Action item:
Only the lines from the opening of the material through the one containing "Click the PARTIALLY REFUNDED status badge" should be reproduced, each exactly as it stands.

Provided material:

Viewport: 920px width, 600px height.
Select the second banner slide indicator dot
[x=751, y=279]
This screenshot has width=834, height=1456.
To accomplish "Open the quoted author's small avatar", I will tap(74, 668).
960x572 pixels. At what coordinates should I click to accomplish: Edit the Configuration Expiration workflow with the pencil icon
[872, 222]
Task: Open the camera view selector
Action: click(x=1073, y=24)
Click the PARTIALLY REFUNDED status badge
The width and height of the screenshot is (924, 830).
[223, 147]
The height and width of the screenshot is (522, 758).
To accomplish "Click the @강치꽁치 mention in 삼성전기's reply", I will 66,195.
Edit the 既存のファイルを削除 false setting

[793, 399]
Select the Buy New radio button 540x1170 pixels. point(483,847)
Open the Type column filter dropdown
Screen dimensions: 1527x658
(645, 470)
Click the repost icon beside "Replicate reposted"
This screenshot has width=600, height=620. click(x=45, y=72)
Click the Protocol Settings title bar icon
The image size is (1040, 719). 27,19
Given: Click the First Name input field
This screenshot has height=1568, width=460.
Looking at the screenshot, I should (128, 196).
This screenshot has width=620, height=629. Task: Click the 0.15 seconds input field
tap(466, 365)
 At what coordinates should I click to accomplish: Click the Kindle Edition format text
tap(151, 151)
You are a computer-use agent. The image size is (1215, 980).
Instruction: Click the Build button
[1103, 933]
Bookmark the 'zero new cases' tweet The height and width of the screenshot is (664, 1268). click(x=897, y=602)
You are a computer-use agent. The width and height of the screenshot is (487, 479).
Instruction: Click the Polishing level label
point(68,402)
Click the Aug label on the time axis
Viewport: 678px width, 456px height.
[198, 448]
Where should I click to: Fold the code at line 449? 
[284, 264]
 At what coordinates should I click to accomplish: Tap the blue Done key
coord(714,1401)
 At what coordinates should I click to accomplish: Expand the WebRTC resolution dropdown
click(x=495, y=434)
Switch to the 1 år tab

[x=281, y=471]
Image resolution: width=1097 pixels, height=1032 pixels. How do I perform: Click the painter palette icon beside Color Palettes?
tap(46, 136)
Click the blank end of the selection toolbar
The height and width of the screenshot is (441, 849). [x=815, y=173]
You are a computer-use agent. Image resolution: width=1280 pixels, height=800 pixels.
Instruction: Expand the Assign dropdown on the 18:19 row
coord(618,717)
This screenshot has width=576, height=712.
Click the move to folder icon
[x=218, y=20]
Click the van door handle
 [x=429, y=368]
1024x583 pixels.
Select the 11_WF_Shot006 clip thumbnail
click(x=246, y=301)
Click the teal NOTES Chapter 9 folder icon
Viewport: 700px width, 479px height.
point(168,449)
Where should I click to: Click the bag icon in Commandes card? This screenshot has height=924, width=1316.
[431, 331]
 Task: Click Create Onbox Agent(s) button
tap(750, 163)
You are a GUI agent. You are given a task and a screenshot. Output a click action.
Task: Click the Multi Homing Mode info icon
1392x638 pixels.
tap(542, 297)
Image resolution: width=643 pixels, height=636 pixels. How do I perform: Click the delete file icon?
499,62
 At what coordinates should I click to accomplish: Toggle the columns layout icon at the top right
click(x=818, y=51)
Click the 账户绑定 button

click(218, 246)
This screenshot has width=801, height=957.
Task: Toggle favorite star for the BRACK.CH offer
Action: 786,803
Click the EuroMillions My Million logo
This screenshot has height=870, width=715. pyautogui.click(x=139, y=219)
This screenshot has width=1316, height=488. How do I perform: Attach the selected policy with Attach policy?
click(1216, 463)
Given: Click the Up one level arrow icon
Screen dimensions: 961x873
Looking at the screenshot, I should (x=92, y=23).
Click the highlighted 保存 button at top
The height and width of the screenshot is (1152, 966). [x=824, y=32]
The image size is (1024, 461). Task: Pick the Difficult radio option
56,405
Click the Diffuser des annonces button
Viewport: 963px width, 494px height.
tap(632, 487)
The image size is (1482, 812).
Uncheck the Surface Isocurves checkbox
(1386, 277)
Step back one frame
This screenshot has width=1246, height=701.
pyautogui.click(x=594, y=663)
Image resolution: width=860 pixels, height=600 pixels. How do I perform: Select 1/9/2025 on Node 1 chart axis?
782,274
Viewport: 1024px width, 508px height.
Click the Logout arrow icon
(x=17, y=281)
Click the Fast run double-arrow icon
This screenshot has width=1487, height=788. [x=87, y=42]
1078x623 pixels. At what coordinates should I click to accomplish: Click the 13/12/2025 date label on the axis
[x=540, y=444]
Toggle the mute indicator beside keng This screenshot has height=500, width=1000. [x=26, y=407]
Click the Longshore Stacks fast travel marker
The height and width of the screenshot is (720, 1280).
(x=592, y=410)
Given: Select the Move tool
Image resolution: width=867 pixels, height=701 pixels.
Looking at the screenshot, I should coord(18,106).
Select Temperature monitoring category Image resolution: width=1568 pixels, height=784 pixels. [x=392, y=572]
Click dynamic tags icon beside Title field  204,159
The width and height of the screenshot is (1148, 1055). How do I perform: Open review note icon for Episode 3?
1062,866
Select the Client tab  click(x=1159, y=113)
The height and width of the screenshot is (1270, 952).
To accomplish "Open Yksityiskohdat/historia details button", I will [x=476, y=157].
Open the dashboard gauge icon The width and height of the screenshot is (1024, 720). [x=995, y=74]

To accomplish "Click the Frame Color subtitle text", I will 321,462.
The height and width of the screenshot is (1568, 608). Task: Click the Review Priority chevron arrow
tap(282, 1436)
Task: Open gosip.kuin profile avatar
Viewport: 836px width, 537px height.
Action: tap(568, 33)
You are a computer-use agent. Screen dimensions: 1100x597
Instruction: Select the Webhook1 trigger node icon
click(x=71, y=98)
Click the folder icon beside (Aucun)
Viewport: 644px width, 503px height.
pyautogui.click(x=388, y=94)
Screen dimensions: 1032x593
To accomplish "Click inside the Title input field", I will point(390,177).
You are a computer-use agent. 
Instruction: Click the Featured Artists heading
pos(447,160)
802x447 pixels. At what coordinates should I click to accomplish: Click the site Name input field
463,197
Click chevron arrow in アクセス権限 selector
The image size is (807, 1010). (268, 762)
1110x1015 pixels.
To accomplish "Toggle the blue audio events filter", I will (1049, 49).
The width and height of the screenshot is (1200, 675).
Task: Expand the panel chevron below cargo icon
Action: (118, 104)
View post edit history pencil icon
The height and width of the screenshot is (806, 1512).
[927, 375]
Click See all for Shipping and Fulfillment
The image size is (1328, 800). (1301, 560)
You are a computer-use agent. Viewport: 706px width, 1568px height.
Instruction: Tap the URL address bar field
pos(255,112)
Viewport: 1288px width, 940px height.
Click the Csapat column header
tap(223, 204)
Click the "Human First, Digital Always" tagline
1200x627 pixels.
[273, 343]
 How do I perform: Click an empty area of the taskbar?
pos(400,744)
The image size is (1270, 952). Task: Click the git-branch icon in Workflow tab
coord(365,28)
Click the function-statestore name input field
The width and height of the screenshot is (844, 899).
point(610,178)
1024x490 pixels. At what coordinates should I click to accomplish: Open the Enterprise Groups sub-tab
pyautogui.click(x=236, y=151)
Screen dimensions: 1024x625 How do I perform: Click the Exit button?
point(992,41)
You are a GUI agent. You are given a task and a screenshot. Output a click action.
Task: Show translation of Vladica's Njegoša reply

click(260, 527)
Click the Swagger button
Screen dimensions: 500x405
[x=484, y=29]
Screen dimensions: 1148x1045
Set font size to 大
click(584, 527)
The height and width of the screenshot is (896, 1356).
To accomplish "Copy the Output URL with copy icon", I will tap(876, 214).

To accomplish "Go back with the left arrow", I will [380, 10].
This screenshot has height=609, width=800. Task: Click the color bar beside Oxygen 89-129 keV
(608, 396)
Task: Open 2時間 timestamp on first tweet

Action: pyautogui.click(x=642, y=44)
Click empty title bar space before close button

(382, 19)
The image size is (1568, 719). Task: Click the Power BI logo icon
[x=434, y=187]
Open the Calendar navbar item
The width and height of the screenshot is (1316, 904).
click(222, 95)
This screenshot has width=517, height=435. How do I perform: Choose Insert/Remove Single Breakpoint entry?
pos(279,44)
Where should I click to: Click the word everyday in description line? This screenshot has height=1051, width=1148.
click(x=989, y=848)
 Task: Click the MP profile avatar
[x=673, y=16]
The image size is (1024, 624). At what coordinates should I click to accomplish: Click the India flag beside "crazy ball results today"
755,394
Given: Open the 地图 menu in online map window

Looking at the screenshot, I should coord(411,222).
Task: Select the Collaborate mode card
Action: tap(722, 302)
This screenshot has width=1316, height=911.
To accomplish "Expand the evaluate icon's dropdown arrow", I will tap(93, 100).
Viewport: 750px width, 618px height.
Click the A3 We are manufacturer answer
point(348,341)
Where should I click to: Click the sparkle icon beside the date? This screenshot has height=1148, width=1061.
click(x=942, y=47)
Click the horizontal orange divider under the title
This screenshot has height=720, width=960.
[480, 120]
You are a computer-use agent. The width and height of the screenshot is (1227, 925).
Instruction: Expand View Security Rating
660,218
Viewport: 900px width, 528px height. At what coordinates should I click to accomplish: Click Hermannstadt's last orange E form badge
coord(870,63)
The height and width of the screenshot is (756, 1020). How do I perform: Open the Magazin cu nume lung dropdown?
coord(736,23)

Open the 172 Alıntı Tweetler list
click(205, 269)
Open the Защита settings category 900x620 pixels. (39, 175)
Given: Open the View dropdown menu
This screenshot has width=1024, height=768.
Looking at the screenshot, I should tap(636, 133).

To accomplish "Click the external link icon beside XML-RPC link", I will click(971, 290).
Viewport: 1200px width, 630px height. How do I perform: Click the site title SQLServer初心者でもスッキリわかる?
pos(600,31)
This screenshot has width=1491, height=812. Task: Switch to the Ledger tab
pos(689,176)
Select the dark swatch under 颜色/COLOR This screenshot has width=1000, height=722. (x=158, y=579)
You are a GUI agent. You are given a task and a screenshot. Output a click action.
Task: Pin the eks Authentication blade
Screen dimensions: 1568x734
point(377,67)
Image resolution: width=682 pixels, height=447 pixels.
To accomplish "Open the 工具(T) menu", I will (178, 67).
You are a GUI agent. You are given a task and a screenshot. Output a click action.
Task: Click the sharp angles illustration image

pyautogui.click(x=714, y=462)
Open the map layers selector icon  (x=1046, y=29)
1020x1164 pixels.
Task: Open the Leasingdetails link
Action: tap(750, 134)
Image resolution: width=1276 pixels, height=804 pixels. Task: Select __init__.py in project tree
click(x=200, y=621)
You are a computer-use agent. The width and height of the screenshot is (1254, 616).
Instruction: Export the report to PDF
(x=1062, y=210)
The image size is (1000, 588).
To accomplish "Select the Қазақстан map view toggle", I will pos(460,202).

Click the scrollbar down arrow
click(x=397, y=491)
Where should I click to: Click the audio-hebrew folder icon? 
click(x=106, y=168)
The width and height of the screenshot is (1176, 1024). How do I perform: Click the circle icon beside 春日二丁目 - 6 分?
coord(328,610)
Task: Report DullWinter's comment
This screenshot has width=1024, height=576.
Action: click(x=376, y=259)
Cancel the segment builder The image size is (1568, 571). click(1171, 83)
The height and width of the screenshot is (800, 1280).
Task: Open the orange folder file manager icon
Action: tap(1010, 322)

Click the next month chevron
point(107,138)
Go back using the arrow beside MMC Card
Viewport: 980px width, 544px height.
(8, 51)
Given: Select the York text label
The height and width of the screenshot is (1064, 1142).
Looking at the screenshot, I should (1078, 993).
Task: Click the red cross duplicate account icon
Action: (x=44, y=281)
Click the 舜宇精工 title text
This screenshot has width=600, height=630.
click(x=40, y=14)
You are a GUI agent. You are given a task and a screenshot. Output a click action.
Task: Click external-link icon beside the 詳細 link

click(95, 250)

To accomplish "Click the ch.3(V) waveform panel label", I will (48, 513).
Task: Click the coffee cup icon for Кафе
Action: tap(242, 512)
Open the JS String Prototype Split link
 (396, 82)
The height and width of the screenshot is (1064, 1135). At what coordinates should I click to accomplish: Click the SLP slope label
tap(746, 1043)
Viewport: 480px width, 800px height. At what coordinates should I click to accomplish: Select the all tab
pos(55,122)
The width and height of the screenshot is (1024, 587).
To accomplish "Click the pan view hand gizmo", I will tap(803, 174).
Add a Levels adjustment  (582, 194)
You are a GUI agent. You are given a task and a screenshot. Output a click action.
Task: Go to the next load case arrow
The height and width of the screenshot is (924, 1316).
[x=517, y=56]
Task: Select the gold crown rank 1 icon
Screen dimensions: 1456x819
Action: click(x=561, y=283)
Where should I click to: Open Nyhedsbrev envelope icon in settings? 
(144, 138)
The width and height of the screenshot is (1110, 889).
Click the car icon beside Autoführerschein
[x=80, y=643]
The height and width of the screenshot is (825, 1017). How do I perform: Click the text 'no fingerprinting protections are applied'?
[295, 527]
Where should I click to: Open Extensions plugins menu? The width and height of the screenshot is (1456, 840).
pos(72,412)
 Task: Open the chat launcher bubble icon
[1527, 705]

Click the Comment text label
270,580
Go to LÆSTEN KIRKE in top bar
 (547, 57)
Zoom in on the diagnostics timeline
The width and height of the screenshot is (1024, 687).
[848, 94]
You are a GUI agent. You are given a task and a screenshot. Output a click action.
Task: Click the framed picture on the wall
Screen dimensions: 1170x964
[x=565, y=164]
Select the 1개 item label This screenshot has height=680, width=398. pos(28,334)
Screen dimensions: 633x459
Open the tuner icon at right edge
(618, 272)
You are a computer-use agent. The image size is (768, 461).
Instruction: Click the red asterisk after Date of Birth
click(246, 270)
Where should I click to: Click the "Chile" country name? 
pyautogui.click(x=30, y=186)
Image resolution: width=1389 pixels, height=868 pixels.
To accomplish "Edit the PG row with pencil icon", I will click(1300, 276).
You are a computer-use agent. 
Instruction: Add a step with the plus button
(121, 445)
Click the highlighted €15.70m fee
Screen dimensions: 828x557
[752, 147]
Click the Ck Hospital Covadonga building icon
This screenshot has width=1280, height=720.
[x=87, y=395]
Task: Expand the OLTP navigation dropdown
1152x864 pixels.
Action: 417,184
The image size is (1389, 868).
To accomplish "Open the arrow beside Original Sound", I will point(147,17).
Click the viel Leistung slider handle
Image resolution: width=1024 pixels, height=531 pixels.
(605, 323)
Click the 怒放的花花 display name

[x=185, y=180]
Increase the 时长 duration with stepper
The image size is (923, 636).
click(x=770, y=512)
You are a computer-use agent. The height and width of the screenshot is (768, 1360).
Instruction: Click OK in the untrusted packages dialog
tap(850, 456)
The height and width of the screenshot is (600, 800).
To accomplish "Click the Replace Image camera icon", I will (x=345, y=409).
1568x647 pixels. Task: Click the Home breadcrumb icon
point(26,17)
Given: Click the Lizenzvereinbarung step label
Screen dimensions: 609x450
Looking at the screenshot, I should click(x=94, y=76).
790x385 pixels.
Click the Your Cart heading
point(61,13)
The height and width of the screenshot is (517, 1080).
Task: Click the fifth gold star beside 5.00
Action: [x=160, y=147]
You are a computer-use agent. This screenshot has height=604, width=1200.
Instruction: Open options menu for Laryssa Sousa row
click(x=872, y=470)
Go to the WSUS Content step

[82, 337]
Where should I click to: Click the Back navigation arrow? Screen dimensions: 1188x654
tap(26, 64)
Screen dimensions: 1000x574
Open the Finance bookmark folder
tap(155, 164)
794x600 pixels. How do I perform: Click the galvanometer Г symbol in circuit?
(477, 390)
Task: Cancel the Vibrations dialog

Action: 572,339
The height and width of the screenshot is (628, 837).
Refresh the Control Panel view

Exercise result:
Viewport: 920px width, 600px height.
Select the second banner slide indicator dot
[x=751, y=279]
This screenshot has width=834, height=1456.
To accomplish "Open the quoted author's small avatar", I will tap(74, 668).
960x572 pixels. At what coordinates should I click to accomplish: Edit the Configuration Expiration workflow with the pencil icon
[872, 222]
Task: Open the camera view selector
Action: click(x=1073, y=24)
Click the PARTIALLY REFUNDED status badge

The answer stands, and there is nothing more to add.